Orientation
What You'll Master Here
Normalization is not an exam ritual. It puts each independently changing fact in one authoritative place so writes cannot quietly contradict each other.
We use a continuous commerce dataset: customers, orders, order items, products, categories, and captured sale prices.
You will see why a wide order-line table breaks, how dependencies reveal the right tables, and when an owned read model earns deliberate duplication.
Why it matters
Duplicated facts eventually drift. A schema should protect truth instead of asking every writer to remember every copy.
Core mental model
One independently changeable fact, one source of truth. Denormalize only an owned read path with refresh and staleness rules.
| form | protects against | commerce example |
|---|---|---|
| 1NF | repeating groups | one order item per row, not item_1/item_2 columns |
| 2NF | partial dependency | product_name does not depend on only product_id in order_items |
| 3NF | transitive dependency | category_name does not depend through category_id |
| BCNF | non-key determinant | every determinant identifies a whole row |
- functional dependency
- X -> Y means X determines one Y in the modeled business domain.
- determinant
- The left side of a dependency, such as product_id in product_id -> product_name.
- anomaly
- A write failure caused by storing independent facts together.
Common mistake
Splitting tables mechanically without checking workload.

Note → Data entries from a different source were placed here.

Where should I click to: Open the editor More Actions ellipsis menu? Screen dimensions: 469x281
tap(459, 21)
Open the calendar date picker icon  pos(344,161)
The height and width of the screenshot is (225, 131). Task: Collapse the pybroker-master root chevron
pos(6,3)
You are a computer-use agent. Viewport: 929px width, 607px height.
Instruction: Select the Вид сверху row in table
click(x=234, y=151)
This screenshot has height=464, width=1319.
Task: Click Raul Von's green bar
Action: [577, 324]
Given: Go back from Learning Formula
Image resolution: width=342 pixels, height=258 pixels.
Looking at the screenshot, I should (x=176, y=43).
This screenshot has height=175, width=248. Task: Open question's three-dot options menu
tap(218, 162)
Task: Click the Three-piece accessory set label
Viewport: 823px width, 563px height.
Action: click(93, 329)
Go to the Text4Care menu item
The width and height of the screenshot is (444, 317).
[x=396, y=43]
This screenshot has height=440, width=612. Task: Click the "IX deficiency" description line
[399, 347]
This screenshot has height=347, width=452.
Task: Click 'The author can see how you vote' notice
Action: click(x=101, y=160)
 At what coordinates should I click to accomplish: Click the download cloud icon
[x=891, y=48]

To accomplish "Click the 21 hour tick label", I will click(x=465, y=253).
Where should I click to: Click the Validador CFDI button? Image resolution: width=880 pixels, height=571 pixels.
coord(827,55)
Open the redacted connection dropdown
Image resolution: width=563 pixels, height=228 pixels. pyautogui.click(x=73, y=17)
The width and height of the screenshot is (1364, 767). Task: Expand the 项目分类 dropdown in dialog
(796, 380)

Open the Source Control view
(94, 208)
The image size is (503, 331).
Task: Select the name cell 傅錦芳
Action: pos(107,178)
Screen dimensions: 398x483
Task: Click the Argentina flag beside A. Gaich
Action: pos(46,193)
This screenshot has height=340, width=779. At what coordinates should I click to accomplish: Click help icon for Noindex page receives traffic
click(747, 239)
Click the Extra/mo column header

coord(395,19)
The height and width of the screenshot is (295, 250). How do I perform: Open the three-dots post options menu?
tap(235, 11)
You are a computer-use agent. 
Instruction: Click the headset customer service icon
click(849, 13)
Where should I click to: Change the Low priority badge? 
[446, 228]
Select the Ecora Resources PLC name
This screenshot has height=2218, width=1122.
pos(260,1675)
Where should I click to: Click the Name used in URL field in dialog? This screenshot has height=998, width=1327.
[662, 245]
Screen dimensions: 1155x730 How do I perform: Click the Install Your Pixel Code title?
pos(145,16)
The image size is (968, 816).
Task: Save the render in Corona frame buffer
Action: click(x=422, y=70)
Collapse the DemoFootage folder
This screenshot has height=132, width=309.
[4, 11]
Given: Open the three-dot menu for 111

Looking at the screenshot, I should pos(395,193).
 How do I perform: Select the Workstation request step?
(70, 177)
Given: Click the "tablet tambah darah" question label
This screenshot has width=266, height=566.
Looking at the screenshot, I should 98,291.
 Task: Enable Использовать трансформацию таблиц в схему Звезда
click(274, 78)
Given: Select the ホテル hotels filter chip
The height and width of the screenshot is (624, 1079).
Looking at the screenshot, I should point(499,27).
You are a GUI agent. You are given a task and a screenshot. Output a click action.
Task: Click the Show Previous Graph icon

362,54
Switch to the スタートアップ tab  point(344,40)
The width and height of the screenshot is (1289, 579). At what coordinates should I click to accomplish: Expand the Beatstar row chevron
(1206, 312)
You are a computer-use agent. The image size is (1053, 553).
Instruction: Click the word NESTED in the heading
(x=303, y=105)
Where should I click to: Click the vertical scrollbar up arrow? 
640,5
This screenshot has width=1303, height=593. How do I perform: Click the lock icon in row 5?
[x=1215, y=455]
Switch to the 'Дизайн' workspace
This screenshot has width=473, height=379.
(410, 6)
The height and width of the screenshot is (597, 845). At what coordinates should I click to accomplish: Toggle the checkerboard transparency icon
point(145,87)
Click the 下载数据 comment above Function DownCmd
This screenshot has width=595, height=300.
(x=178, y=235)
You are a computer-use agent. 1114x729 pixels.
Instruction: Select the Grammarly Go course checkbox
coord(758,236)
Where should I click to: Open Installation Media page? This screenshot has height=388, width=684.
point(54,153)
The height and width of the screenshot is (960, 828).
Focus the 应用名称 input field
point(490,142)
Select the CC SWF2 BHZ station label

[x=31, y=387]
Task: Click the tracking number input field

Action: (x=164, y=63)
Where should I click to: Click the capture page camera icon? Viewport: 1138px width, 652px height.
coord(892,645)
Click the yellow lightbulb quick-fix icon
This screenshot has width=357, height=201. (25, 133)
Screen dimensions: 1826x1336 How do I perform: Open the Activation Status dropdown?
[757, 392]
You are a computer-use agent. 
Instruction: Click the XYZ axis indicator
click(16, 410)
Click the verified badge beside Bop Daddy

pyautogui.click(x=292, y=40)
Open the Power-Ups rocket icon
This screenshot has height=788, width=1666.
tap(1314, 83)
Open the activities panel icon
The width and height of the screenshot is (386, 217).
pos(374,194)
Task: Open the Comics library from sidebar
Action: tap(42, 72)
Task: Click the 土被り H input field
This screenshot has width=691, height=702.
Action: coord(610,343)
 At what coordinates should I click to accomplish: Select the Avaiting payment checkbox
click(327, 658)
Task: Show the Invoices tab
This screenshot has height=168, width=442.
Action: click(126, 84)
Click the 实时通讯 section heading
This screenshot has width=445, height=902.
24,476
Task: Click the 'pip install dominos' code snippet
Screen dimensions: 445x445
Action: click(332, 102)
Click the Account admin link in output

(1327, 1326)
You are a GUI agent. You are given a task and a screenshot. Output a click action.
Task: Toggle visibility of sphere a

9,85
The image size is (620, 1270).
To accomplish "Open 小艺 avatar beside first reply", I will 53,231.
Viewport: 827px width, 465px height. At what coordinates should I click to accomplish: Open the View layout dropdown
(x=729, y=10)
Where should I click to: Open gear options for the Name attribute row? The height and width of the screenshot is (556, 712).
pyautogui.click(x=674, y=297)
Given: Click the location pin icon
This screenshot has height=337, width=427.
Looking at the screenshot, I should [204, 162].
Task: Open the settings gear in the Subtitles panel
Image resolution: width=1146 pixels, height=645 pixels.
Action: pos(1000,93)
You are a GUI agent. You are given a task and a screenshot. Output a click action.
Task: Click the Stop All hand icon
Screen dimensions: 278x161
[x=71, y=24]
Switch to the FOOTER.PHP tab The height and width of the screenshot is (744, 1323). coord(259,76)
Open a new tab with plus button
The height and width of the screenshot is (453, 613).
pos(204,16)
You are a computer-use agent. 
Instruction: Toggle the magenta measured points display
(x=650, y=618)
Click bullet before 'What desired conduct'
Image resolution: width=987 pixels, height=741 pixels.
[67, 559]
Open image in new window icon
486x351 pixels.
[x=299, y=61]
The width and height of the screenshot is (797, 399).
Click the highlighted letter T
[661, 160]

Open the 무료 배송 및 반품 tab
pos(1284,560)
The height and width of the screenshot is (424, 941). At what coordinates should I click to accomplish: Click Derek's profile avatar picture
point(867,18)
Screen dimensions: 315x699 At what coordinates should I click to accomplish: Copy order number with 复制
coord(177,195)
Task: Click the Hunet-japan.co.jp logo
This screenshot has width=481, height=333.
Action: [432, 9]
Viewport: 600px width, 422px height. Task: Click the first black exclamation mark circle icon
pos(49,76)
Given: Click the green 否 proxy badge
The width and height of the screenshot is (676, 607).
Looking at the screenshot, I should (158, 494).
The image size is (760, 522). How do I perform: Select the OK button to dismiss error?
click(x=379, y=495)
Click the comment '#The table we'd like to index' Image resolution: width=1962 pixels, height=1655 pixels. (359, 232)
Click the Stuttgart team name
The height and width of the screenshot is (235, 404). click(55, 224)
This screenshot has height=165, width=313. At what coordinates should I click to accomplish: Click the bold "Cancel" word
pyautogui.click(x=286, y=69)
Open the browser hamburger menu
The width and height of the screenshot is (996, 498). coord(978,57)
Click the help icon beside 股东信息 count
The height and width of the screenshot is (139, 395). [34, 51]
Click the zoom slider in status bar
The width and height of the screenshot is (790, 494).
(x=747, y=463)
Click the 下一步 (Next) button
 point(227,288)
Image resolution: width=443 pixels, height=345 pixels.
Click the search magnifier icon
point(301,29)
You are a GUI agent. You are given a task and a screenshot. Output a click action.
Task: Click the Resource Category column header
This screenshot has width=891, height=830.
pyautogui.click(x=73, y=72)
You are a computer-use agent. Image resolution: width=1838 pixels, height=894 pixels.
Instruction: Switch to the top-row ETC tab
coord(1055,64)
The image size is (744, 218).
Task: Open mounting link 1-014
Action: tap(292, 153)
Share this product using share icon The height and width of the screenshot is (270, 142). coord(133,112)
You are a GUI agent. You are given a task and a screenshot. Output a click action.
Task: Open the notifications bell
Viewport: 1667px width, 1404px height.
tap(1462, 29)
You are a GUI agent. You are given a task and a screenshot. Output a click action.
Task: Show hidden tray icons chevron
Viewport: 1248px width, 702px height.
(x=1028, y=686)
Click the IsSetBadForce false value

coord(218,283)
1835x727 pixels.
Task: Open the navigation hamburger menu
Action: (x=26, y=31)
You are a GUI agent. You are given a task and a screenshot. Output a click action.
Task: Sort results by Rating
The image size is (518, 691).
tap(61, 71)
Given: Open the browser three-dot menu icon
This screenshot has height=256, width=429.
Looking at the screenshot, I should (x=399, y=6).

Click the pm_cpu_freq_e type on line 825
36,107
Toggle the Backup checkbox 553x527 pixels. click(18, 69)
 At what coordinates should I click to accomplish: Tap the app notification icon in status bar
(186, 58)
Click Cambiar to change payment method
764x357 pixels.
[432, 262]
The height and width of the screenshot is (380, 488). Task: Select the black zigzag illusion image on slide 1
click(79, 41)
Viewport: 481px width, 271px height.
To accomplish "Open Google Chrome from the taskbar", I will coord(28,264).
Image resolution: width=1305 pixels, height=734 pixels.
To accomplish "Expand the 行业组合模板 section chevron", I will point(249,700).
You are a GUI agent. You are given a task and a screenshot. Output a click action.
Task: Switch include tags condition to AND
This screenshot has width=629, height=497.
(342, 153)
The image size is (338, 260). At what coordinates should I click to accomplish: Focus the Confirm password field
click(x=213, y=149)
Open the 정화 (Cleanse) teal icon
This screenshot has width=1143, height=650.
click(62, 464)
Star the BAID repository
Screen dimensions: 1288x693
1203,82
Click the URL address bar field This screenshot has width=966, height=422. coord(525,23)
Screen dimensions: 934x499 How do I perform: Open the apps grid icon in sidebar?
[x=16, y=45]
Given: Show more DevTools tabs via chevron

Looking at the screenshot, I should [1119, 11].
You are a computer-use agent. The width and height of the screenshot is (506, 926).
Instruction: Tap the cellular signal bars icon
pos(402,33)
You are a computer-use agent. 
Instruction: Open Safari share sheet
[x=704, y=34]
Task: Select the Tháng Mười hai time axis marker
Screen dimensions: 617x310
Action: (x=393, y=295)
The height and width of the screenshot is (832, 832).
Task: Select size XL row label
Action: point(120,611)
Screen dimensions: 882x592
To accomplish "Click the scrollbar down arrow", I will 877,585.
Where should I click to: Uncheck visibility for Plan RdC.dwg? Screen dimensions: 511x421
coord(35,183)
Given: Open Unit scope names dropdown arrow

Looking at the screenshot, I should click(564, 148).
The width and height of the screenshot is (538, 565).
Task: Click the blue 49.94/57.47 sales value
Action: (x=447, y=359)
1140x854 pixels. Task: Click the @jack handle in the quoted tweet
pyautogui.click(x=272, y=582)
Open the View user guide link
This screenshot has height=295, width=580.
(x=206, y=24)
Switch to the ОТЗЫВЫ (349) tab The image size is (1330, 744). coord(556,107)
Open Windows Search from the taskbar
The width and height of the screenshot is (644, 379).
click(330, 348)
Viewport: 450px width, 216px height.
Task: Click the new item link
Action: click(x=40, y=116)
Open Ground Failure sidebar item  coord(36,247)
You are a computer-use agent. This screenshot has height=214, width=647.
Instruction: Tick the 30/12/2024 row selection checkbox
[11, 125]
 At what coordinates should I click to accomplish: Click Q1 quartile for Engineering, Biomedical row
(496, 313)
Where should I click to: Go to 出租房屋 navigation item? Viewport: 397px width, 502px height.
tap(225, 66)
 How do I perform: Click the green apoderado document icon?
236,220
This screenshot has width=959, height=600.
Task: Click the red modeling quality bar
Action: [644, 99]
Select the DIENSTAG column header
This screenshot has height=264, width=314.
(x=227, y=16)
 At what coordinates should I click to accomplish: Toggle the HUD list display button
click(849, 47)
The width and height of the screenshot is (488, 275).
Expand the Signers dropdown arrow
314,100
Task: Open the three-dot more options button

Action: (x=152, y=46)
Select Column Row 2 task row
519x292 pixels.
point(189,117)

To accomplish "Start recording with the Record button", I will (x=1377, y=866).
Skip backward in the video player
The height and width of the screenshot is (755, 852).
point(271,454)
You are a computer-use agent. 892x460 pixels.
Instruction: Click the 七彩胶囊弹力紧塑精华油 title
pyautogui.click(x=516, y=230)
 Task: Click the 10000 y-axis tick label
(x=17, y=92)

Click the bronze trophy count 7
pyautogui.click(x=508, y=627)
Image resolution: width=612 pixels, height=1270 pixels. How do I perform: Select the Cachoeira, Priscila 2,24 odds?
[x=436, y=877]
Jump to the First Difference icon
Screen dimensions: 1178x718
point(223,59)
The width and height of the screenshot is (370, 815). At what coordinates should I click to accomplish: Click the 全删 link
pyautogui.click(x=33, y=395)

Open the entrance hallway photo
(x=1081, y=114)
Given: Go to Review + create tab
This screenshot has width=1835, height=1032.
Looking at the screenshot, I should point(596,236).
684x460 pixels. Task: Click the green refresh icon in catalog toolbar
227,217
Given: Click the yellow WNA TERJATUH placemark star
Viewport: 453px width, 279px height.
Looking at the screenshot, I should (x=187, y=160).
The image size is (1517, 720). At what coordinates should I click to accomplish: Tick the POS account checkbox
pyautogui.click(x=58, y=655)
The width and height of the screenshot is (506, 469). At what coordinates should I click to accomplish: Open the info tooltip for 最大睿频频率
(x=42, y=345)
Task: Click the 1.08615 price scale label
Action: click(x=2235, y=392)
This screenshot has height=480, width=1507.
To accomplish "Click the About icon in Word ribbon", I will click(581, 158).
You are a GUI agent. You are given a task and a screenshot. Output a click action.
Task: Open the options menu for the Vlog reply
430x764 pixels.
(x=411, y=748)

Unnecessary joins replace a clear source model.
Better habit
- Write dependency arrows before moving columns.
- Test update, insert, and delete scenarios.
- Name the owner of every duplicated field.
I normalize independently changing facts, then denormalize only a measured read path with an explicit owner and refresh rule.
Practice prompts
- List three independent facts in an order system.
- Name the owner of customer_name in a reporting table.
Remember this
Normalization protects truth; denormalization serves proven reads.